Question

Use any method (analytic or graphical) to solve each equation.$$e^{x+\ln 3}=4 e^{x}$$

Answer

**step1** Understanding the problem

The problem asks us to solve the given equation: $$e^{x+\ln 3}=4 e^{x}$$. This equation involves exponential functions and the natural logarithm, requiring knowledge of their properties.

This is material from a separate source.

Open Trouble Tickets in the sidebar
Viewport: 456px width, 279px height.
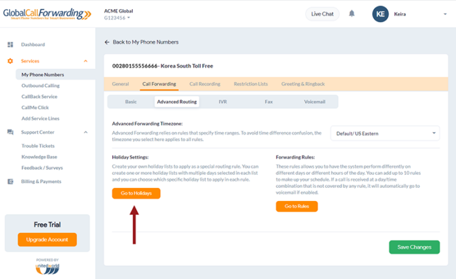(38, 146)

**step2** Applying exponential properties

We recall the property of exponents which states that when multiplying terms with the same base, we add their exponents: $$e^{a+b} = e^a \cdot e^b$$. Applying this property to the left side of our equation, we can rewrite $$e^{x+\ln 3}$$ as the product of two exponential terms:
$$e^{x+\ln 3} = e^x \cdot e^{\ln 3}$$

**step3** Simplifying the logarithmic term

Next, we use a fundamental property relating exponential and logarithmic functions: $$e^{\ln k} = k$$. Applying this property to the term $$e^{\ln 3}$$, we find its value:
$$e^{\ln 3} = 3$$

**step4** Rewriting the equation with simplifications

Now, we substitute the simplified terms back into our original equation. From Step 2 and Step 3, we know that $$e^{x+\ln 3}$$ simplifies to $$e^x \cdot 3$$, or $$3e^x$$.
So, the original equation $$e^{x+\ln 3}=4 e^{x}$$ becomes:
$$3e^x = 4e^x$$

**step5** Solving the simplified equation

To solve $$3e^x = 4e^x$$, we can bring all terms involving $$e^x$$ to one side of the equation. Subtract $$3e^x$$ from both sides:
$$3e^x - 3e^x = 4e^x - 3e^x$$
This simplifies to:
$$0 = e^x$$

**step6** Analyzing the result and concluding

The equation $$0 = e^x$$ means that the value of $$e^x$$ must be zero. However, the exponential function $$e^x$$ is always positive for any real number $$x$$; it never equals zero. Therefore, there is no real value of $$x$$ that can satisfy the equation $$e^x = 0$$.
Alternatively, if we were to divide both sides of $$3e^x = 4e^x$$ by $$e^x$$ (which is permissible since $$e^x$$ is never zero), we would get $$3 = 4$$. This is a false statement, indicating that the original equation has no solution.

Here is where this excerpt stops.